As previously mentioned this metric does deal with stiffness like the previous metric, but it is a different type of stiffness that comes directly from actuator geometry (such as surface area) and applied pressures. Therefore this metric provides unique information and therefore satisfies the Information MEC and is evaluated as “Yes.”
3.7 Maximum Range of Motion
The range of motion of the antagonistic actuators were all very similar while the Fluidic Elastic Actuators had much more variance. The Fabric Rotary Elastic Chamber and Bead Continuum joints have the largest range of motion with (−1.57, 1.57) rad, while the Small TPU Fluidic Elastic Actuator has the smallest range of motion of (0, 1.60) rad.
3.7.1 Design Comparison
As the Fluidic Elastic Actuators were scaled, the Maximum range of motion scaled at a constant rate as shown in Figure 3. Although this does allow for some Design Comparison the linear nature is somewhat trivial. However, when comparing the Fluidic Elastic Actuators, the Small NinjaFlex Fluidic Elastic Actuator (when inflated to its maximum operating pressure) had the highest range of motion with (0, 2.03) rad while the similarly sized Small TPU Fluidic Elastic Actuator had the lowest range of motion of (0, 1.60) rad. The difference in material had a much larger impact on the Maximum range of motion than the scaling and thus allows for a significant Design Comparison. Therefore this metric satisfies the Design Comparison MEC and we evaluate it as “Yes.”
3.7.2 Task Utility
Because the range of motion of an actuator determines its workspace, it is key to understanding the range of motion when selecting an actuator for an application. The Task Utility MEC is evaluated as “Yes” for this metric.

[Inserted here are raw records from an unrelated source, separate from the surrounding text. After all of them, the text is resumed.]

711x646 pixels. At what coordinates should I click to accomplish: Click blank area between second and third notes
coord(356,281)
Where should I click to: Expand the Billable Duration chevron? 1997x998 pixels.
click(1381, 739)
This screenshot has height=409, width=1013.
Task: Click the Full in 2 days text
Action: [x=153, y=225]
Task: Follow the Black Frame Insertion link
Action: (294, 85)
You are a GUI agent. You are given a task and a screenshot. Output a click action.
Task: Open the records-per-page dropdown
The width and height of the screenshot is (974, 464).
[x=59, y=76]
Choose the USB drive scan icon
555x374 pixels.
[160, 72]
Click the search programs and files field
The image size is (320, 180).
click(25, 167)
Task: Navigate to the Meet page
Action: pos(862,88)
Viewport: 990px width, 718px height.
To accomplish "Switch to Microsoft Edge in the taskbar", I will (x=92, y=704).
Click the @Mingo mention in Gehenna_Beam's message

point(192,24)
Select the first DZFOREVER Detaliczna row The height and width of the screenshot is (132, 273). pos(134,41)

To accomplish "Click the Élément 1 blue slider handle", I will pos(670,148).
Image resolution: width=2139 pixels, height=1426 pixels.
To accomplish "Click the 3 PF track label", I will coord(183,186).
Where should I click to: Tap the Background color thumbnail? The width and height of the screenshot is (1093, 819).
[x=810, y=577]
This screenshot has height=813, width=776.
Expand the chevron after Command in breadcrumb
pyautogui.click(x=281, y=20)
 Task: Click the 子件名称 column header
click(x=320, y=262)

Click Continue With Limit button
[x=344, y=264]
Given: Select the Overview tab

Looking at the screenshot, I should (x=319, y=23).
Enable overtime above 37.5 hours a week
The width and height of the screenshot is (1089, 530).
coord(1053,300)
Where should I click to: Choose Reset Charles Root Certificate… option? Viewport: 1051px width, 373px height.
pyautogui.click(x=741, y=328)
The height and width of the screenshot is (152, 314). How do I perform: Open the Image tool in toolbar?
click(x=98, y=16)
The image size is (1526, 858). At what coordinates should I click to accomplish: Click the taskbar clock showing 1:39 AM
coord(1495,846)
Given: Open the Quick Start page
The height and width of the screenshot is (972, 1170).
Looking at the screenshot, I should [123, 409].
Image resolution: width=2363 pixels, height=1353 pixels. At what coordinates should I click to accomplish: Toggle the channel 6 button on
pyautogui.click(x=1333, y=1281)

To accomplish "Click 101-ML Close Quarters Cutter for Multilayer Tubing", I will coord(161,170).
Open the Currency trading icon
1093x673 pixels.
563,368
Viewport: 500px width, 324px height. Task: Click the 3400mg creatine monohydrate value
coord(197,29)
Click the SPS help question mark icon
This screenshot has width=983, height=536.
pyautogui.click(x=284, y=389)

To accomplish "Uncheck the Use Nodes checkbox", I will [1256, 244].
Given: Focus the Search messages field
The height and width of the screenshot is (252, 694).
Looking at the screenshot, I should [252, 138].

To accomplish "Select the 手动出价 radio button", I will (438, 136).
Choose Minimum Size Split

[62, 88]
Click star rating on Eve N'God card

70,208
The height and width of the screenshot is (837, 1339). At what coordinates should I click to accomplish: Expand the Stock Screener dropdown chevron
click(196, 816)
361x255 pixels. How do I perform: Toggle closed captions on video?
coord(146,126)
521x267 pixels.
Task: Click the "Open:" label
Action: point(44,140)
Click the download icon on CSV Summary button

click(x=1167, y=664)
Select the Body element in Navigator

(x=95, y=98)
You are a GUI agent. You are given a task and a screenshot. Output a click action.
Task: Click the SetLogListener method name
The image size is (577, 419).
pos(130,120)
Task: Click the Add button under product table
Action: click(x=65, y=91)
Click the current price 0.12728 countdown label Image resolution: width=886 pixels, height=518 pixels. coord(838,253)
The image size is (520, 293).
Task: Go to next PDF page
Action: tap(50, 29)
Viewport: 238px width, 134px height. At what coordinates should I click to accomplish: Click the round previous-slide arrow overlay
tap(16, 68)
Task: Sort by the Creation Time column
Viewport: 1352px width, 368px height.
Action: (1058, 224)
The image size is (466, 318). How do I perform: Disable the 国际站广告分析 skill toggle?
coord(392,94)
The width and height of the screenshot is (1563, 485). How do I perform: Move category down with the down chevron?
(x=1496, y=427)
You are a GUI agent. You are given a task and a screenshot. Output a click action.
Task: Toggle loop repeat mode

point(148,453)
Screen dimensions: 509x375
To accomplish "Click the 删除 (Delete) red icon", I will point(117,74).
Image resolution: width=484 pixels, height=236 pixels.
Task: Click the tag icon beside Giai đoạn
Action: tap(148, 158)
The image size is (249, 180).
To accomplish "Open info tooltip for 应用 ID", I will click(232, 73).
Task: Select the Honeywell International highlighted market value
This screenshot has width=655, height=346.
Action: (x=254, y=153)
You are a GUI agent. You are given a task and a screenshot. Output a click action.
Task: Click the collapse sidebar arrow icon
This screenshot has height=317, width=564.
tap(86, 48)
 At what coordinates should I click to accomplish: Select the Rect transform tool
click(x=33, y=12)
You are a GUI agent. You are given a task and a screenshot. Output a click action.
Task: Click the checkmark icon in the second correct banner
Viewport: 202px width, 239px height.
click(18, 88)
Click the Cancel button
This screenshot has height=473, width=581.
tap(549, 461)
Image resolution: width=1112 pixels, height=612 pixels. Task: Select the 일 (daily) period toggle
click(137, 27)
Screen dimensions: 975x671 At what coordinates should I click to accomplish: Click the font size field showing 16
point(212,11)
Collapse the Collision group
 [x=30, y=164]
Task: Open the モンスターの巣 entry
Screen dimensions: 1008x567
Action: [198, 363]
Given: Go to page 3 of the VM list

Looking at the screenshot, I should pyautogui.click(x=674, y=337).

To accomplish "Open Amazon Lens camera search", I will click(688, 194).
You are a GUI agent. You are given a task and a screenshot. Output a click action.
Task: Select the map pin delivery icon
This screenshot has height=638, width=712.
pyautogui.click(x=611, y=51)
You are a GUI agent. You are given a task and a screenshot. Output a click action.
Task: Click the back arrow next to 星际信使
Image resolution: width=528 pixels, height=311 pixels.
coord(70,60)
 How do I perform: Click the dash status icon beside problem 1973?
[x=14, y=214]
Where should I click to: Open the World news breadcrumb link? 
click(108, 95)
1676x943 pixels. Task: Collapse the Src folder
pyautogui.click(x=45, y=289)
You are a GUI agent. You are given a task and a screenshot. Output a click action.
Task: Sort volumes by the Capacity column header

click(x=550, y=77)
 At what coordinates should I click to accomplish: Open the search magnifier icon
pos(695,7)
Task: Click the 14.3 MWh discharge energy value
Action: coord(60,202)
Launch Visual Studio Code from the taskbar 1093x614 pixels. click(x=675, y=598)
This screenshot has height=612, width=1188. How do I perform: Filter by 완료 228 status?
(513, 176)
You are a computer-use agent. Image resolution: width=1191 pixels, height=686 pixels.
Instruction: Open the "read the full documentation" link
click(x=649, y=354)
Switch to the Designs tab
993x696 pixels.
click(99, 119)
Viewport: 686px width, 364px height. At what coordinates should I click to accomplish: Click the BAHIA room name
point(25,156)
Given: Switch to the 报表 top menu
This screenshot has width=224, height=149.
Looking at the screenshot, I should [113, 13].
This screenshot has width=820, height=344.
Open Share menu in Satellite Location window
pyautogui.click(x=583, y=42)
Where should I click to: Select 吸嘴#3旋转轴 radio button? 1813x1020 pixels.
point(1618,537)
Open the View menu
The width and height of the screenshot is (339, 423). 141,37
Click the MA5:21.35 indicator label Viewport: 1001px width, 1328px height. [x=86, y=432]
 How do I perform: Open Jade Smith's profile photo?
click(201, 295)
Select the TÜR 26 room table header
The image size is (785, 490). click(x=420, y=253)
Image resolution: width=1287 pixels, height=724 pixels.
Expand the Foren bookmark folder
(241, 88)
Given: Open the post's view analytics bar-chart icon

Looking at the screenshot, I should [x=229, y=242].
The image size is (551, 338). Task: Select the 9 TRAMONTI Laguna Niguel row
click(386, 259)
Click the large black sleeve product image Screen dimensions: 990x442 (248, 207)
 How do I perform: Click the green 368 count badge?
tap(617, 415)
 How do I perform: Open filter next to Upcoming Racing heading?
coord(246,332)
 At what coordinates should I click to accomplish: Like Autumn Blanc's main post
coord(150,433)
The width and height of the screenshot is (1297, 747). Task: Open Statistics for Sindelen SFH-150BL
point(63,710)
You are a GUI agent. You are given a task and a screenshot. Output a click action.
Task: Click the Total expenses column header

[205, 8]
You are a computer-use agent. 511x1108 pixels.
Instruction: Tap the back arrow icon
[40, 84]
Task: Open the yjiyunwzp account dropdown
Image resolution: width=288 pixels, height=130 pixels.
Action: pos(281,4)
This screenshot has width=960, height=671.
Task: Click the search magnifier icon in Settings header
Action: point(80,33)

As none of the other metrics can be used to determine the data in this metric, this metric satisfies the Information MEC and is evaluated as “Yes.”
3.8 Metric Evaluation
Table 3 summarizes the results of the metrics’ evaluations.
All of the proposed metrics, with the exception of mass, satisfied all three MECs. This shows that they are good metrics for soft robot actuators and can be used for making design comparisons, selecting actuators for different applications, and differentiating how different soft robot actuators perform.
3.9 Case Study
In order to show how the proposed metrics would be useful in selecting soft robot actuators for an actual task, or even potentially designing new actuators for a given task, we next present the metrics as applied to our case study from Section 2.4. The results of the analysis of the survey for the wiping task are included in Table 4. The seven metrics that were scored for the wiping task survey were:
1. Compliance at the End Effector (3.2 points)
2. The Hardness/Softness of the material making contact (3.05 points)
3. The ability to perform Force Control (3.05 points)
4. Compliance of the Joints and Links (2.9 points)
5. The Reachability of the serial manipulator (2.75 points)
6. The ability of the serial manipulator to maintain a Tolerance about a Trajectory (2.75 points)
7. The Time to Completion of the desired wiping task (2.75 points)
As the two metrics Tolerance about Trajectory and Time to Completion are dynamic measures and depend heavily on the controller and dynamics of the system, we will not explore them in this case study. In order to relate the manipulator metrics from the survey to the actuator metrics some assumptions have been made and will be stated as necessary.
Both of the compliance metrics from the survey are related to the Variable Stiffness metric proposed in this paper as the compliance of a manipulator is directly tied to the compliance of the actuators (see Albu-Schäffer and Bicchi, 2016, Section 21.6). Because there is no compliance value or range specified we assume that a manipulator that has the ability to vary its compliance over the widest range will provide the most utility. By having a variable stiffness actuator the compliance can be adapted for varying scenarios of a wiping task. To satisfy this metric the Blow-molded Continuum joint can be ruled out since it has almost no ability to vary stiffness. However, the other three antagonistic actuators seem like possible candidates.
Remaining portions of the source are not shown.